Delayed Fusion: Integrating Large Language Models into First-Pass Decoding in End-to-end Speech Recognition
This addresses efficiency and compatibility problems for ASR systems using LLMs, but it is incremental as it builds on existing fusion methods.
The paper tackles the computational cost and vocabulary mismatch issues of integrating large language models (LLM) into end-to-end speech recognition (E2E-ASR) by proposing 'delayed fusion,' which applies LLM scores with a delay during decoding, resulting in improved decoding speed and accuracy compared to shallow fusion and N-best rescoring on the LibriHeavy corpus with models like OpenLLaMA and Mistral.

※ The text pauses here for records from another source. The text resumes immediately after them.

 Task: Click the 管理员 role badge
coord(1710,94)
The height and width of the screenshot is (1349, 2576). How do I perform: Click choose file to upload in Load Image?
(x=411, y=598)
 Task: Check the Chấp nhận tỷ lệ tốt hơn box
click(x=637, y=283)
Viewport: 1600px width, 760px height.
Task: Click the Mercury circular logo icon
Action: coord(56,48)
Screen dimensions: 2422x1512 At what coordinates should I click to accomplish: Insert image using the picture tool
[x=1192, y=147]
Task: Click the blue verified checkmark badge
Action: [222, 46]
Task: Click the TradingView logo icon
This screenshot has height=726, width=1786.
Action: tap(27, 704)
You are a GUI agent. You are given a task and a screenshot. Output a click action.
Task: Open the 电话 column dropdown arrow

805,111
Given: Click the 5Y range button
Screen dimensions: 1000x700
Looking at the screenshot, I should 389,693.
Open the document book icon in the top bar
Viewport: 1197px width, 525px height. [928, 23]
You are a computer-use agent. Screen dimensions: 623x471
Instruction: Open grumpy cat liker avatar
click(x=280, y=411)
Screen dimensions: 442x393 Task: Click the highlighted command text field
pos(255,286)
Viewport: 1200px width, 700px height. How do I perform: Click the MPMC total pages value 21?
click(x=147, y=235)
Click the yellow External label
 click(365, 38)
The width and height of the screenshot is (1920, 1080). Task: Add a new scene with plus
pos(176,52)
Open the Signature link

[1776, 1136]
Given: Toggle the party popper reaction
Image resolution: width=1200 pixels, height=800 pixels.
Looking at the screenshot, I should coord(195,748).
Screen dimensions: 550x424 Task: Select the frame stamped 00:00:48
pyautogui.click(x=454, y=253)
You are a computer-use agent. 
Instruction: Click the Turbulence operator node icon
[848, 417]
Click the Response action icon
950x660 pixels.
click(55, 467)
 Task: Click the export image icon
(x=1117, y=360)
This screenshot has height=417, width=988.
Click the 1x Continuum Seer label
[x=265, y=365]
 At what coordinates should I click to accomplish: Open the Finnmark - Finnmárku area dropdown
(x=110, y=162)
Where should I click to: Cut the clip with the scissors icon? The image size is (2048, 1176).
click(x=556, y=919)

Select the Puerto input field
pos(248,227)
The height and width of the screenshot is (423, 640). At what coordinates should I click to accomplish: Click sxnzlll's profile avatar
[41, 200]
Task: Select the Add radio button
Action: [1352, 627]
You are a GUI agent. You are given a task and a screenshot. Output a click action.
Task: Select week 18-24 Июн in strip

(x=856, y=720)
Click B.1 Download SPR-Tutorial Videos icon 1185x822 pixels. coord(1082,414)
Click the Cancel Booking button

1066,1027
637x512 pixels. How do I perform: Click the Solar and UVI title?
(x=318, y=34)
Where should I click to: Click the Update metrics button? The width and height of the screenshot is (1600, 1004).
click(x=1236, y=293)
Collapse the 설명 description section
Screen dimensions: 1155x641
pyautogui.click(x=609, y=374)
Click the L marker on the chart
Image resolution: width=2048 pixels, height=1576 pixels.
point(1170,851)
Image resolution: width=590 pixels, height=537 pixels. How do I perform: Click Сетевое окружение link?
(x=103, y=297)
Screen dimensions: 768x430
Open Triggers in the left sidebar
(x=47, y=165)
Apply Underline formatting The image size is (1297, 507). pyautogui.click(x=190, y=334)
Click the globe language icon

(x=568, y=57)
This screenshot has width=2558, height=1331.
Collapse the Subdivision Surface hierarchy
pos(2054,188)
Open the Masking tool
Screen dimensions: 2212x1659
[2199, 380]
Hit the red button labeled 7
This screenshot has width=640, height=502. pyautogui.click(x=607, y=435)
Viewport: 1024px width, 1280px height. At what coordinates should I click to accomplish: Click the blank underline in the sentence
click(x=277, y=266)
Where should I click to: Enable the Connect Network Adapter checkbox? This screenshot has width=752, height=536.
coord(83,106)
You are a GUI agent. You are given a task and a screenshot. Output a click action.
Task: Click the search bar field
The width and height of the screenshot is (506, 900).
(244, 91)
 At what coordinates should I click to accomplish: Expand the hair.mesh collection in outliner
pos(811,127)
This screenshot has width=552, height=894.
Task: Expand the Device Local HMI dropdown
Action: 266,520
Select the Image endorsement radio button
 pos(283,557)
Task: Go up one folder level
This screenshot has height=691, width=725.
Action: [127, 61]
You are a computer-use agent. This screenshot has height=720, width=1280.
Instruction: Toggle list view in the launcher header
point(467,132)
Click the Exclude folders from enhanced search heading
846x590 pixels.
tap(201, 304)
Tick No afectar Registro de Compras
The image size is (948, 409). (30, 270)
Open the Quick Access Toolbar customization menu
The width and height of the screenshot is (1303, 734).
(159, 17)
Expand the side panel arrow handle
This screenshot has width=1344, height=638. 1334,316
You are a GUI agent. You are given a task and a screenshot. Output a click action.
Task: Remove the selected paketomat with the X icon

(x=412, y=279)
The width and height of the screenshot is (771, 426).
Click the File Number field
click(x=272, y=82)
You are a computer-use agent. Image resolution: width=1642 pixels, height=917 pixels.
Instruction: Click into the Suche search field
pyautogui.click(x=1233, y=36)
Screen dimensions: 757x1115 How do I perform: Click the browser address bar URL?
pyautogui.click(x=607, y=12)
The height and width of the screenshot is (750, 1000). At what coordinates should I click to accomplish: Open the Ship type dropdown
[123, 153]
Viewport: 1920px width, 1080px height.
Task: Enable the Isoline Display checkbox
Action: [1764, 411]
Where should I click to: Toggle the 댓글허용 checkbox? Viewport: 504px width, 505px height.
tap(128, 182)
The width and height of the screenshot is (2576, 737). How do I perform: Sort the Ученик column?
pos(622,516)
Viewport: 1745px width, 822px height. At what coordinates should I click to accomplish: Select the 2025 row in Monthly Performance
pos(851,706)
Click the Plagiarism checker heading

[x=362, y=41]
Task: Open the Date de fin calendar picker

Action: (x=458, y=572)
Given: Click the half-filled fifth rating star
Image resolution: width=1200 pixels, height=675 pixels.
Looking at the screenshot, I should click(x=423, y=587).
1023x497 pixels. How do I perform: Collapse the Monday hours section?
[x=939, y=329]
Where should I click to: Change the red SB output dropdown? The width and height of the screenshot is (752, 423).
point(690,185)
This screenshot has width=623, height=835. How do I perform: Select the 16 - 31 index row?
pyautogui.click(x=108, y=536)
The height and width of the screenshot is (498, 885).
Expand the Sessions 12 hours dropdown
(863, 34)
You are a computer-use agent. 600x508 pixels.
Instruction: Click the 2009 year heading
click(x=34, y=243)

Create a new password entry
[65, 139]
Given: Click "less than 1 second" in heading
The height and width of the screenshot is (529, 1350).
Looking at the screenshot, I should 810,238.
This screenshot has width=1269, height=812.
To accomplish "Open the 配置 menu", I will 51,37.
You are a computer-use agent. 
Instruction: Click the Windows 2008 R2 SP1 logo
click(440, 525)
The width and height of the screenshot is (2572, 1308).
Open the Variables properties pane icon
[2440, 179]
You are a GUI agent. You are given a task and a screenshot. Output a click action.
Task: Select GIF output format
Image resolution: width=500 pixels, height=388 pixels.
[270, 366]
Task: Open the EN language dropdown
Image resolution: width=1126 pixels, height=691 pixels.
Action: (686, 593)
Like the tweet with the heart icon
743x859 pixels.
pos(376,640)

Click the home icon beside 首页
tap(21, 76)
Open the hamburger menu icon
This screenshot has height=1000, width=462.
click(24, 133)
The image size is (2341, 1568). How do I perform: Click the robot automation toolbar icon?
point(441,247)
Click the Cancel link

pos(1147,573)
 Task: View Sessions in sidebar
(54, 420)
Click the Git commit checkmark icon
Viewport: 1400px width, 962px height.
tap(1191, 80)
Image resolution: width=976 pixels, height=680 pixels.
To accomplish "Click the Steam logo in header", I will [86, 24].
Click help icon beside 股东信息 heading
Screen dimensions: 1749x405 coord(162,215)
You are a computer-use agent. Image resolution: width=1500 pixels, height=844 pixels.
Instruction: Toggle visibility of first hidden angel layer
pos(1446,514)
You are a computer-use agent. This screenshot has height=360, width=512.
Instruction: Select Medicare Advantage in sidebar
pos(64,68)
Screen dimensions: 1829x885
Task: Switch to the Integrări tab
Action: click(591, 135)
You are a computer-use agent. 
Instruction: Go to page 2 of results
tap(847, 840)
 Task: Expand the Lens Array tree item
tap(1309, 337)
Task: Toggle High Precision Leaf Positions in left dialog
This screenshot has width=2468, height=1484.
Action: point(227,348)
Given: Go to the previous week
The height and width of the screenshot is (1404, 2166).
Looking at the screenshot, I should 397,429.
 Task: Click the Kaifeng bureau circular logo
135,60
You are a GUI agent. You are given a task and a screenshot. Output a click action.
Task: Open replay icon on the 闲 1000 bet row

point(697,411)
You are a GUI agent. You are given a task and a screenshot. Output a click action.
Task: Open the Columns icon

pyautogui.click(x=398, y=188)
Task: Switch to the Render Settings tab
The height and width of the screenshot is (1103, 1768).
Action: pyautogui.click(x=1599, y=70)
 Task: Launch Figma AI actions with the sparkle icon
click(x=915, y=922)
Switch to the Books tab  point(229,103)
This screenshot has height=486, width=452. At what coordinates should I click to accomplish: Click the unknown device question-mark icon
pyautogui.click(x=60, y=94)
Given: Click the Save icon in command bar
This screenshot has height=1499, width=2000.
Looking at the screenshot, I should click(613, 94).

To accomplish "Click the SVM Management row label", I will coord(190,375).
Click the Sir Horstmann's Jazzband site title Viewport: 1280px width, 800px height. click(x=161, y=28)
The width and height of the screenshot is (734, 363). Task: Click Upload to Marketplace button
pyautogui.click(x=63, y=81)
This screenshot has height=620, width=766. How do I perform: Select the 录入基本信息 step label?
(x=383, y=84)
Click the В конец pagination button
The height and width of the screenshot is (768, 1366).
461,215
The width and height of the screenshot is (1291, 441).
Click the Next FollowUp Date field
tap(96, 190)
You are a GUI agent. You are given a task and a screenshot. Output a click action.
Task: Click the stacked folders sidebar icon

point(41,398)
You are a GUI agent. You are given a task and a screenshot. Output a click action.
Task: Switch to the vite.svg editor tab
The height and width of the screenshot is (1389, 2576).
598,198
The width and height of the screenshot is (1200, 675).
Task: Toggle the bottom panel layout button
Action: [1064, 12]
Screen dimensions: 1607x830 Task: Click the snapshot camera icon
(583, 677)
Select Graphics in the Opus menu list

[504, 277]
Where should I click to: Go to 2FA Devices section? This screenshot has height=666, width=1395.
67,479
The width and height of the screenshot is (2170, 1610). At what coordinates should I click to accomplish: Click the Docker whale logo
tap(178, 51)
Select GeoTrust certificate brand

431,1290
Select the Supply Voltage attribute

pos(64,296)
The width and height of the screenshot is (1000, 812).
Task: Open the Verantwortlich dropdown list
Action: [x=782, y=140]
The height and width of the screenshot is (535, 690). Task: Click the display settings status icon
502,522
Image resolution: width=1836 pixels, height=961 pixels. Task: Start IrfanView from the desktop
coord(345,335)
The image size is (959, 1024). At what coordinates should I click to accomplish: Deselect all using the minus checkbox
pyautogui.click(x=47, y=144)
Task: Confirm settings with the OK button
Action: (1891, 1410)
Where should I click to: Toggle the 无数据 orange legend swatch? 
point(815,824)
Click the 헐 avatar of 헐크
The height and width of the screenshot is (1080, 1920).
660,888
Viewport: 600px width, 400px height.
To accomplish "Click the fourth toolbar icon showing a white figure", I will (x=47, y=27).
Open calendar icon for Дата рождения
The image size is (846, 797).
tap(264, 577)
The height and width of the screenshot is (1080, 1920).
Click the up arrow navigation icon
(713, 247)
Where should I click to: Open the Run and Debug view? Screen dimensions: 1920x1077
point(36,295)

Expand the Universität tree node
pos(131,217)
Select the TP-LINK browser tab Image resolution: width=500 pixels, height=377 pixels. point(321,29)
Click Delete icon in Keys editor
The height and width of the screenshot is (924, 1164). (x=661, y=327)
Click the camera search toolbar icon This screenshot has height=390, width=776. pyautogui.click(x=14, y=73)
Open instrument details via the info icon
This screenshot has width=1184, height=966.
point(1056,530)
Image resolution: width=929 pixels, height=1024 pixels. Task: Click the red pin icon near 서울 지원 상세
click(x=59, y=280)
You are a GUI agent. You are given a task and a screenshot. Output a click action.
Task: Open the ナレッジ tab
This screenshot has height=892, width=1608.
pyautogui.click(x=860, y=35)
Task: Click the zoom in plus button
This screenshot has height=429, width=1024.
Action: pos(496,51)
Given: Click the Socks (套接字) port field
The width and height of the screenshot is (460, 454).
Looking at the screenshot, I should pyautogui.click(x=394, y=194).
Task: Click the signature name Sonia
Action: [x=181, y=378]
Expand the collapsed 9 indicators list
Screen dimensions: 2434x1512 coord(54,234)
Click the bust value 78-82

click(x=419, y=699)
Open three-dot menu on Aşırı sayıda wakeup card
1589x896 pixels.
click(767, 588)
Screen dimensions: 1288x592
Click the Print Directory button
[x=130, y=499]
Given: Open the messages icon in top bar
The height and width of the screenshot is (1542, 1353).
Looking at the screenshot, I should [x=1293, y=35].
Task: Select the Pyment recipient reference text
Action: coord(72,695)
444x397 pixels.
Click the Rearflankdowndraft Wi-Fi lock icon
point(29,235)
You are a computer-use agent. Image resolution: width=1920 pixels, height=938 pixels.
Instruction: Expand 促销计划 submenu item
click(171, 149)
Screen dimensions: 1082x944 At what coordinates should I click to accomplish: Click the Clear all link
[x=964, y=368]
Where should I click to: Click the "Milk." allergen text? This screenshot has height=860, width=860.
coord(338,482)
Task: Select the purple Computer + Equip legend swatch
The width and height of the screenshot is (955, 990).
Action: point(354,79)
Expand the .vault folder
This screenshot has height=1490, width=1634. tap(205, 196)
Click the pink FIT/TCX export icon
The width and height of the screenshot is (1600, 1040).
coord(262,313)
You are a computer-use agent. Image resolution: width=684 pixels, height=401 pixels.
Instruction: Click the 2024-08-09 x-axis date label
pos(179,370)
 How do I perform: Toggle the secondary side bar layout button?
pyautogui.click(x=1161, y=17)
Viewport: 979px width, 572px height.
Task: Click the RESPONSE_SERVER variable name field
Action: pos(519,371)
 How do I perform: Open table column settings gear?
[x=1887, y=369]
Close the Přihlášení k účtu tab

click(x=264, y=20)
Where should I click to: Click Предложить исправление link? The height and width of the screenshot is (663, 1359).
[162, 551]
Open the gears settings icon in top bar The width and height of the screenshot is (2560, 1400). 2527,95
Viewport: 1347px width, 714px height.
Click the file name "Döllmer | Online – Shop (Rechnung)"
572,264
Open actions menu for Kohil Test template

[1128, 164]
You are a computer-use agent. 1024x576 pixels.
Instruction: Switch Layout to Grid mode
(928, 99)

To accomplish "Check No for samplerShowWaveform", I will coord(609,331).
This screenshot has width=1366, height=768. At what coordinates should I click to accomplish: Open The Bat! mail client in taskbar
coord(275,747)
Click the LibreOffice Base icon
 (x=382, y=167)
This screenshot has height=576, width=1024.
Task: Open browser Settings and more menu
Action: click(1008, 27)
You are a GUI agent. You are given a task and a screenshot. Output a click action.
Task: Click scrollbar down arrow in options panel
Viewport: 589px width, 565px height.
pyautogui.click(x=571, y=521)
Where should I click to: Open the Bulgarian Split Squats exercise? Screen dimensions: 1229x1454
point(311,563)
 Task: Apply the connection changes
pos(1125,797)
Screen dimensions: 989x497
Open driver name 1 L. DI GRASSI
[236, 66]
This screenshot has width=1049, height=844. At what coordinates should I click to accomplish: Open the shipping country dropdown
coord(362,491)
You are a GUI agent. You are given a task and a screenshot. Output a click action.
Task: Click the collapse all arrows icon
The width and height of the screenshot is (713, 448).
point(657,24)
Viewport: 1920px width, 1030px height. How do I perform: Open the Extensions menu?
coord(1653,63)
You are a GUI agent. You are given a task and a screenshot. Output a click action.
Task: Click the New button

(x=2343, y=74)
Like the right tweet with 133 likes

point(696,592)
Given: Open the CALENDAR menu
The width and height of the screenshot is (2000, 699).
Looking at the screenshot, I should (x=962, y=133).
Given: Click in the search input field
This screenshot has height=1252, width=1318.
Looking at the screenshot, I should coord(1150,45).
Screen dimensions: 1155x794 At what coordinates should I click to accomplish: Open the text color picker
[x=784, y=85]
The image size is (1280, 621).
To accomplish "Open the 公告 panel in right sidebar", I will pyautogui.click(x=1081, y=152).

This paper presents an efficient decoding approach for end-to-end automatic speech recognition (E2E-ASR) with large language models (LLMs). Although shallow fusion is the most common approach to incorporate language models into E2E-ASR decoding, we face two practical problems with LLMs. (1) LLM inference is computationally costly. (2) There may be a vocabulary mismatch between the ASR model and the LLM. To resolve this mismatch, we need to retrain the ASR model and/or the LLM, which is at best time-consuming and in many cases not feasible. We propose "delayed fusion," which applies LLM scores to ASR hypotheses with a delay during decoding and enables easier use of pre-trained LLMs in ASR tasks. This method can reduce not only the number of hypotheses scored by the LLM but also the number of LLM inference calls. It also allows re-tokenizion of ASR hypotheses during decoding if ASR and LLM employ different tokenizations. We demonstrate that delayed fusion provides improved decoding speed and accuracy compared to shallow fusion and N-best rescoring using the LibriHeavy ASR corpus and three public LLMs, OpenLLaMA 3B & 7B and Mistral 7B.